Apropos ZZ Top: Der Blues Rock-Stil der Texaner ist in Diehlmanns DNA sowohl stimmlich (irgendwo zwischen Gibbons und Hill), im knarzigen und slidenden E-Gitarrenspiel, als auch bezüglich seines Songwritings, ganz tief verankert.
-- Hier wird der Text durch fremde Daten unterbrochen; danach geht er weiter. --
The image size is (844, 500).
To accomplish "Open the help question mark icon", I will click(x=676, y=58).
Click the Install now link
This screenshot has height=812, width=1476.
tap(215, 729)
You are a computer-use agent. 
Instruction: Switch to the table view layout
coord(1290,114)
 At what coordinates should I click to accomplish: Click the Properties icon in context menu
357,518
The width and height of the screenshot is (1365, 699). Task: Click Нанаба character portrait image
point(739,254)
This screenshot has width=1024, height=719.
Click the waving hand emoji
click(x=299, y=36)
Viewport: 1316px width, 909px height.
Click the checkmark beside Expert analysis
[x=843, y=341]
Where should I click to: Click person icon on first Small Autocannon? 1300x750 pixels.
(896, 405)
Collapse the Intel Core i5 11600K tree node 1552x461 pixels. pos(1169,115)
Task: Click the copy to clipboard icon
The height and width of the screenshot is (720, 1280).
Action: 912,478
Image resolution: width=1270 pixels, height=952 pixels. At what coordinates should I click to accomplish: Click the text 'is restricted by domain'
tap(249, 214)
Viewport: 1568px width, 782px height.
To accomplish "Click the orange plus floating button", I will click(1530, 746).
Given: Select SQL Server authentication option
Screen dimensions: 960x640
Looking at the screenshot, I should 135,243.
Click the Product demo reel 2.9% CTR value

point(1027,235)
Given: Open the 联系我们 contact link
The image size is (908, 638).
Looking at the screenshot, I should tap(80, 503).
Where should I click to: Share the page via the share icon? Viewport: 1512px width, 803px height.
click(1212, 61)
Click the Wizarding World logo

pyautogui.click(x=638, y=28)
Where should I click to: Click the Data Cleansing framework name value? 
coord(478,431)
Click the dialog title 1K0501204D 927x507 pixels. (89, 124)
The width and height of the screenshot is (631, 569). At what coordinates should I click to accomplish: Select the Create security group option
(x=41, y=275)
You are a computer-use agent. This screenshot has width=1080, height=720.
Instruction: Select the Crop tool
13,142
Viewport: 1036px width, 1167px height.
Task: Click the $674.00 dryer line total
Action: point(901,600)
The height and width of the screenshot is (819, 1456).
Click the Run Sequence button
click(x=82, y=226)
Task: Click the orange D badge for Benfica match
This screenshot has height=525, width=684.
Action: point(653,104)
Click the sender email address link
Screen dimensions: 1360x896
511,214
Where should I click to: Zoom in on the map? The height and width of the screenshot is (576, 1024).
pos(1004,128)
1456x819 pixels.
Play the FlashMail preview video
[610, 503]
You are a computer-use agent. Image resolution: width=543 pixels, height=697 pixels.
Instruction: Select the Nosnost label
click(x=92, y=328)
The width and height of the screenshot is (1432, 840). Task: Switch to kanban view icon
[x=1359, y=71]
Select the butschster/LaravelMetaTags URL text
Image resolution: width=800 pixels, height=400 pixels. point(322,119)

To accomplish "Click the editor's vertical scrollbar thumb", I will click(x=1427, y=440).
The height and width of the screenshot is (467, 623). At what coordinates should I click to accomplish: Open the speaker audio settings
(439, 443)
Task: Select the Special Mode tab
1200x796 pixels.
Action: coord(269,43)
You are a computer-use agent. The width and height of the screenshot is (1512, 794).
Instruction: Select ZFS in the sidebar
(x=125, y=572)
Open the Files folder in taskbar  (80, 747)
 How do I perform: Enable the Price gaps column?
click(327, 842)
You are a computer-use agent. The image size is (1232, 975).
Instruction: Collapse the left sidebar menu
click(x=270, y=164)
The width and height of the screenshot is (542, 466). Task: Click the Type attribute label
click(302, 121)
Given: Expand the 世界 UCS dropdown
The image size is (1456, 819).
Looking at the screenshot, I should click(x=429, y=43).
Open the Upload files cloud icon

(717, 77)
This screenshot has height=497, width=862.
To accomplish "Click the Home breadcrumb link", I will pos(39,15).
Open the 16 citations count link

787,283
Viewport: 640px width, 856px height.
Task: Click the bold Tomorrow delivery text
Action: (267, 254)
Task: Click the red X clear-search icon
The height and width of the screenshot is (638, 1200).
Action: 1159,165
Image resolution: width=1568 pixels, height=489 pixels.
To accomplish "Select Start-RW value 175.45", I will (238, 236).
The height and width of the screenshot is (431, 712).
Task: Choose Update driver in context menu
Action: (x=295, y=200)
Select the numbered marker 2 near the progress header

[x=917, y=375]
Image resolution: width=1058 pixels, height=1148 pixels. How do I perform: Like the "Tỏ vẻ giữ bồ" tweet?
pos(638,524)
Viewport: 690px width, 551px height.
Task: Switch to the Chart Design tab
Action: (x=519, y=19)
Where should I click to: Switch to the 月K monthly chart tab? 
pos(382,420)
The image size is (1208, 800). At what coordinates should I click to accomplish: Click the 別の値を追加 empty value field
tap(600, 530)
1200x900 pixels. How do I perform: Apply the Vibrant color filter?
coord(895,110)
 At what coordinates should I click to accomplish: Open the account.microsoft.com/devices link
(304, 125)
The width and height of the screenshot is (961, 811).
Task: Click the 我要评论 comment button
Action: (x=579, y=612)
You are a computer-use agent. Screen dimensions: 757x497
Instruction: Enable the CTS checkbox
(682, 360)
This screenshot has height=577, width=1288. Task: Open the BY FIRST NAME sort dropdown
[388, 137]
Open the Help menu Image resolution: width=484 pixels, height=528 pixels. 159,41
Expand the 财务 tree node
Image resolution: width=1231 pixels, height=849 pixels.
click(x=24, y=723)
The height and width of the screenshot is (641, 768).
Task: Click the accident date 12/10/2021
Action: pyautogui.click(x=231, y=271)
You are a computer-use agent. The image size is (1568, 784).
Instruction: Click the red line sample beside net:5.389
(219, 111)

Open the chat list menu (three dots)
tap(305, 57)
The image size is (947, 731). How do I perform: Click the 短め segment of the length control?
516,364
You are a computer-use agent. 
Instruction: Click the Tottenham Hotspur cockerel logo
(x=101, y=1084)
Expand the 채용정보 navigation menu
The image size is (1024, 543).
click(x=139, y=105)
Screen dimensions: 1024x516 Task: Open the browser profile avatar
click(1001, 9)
So dominierte dieser Einfluss auch den überwiegenden Teil der unterhaltsamen Show, die zusätzlich auch von der sympathischen und kommunikativen Art des Fronters, der sich mehrfach sowohl als absoluter Beziehungsexperte (u. a. „Long Forgotten Nightmare“, „Rita“) wie auch höchst-geschulter Psychologe („Bad Luck“) offenbarte.

So präsentierte er im ersten Set (vorwiegend auf seiner abgewetzten Stratocaster) Tracks wie „Pretty Baby“ (Boogie), die ruhigeren „Gypsy Woman“ (vom aktuellen Album „That Old Blues Again„, mit tollem psychedelischen Part), „Got To Get Over It“ (ZZ Top-Flair) und griff zum Ende beim von Howlin Wolf inspirierten „Nothing But The Blues“ zur Cigar Box-Gitarre (inklusiv kleiner Story dazu vor Songbeginn), wobei er offenbarte, dass man auch auf drei Saiten fulminant wirbeln kann.

Nach der Pause diente der Texas Rocker „Gonna Raise Hell“ als idealer Wachrüttler, „Hard Times“, „Way To Hell“ (samt kleiner Instrumentalschlacht mit seinen beiden Kollegen), der tolle Slowblues „Broken“ , Whiskey And Women“ (wieder mit Cigar Box-Gitarre) und „Boogie Woogie Rock’N’Roll (Diehlmann zum Abschluss jetzt auf der Les Paul mit fetzigen Soli unterwegs) bildeten das Gerüst in Set 2.

Ohne Zugabe wäre nach dieser starken Leistung und der guten Stimmung im Cafe Steinbruch ein ‚No-Go‘ gewesen und so gab es dann noch mit dem Fan-Favoriten „Price To Pay“, einer Gänsehautversion von „Purple Rain“ und dem Hendrix-Cover (Andreas‘ zweite Passion) „Little Wing“ (am Ende wieder auf der Strat) ein tolles Triple, das dann wirklich keine Wünsche mehr offen ließ.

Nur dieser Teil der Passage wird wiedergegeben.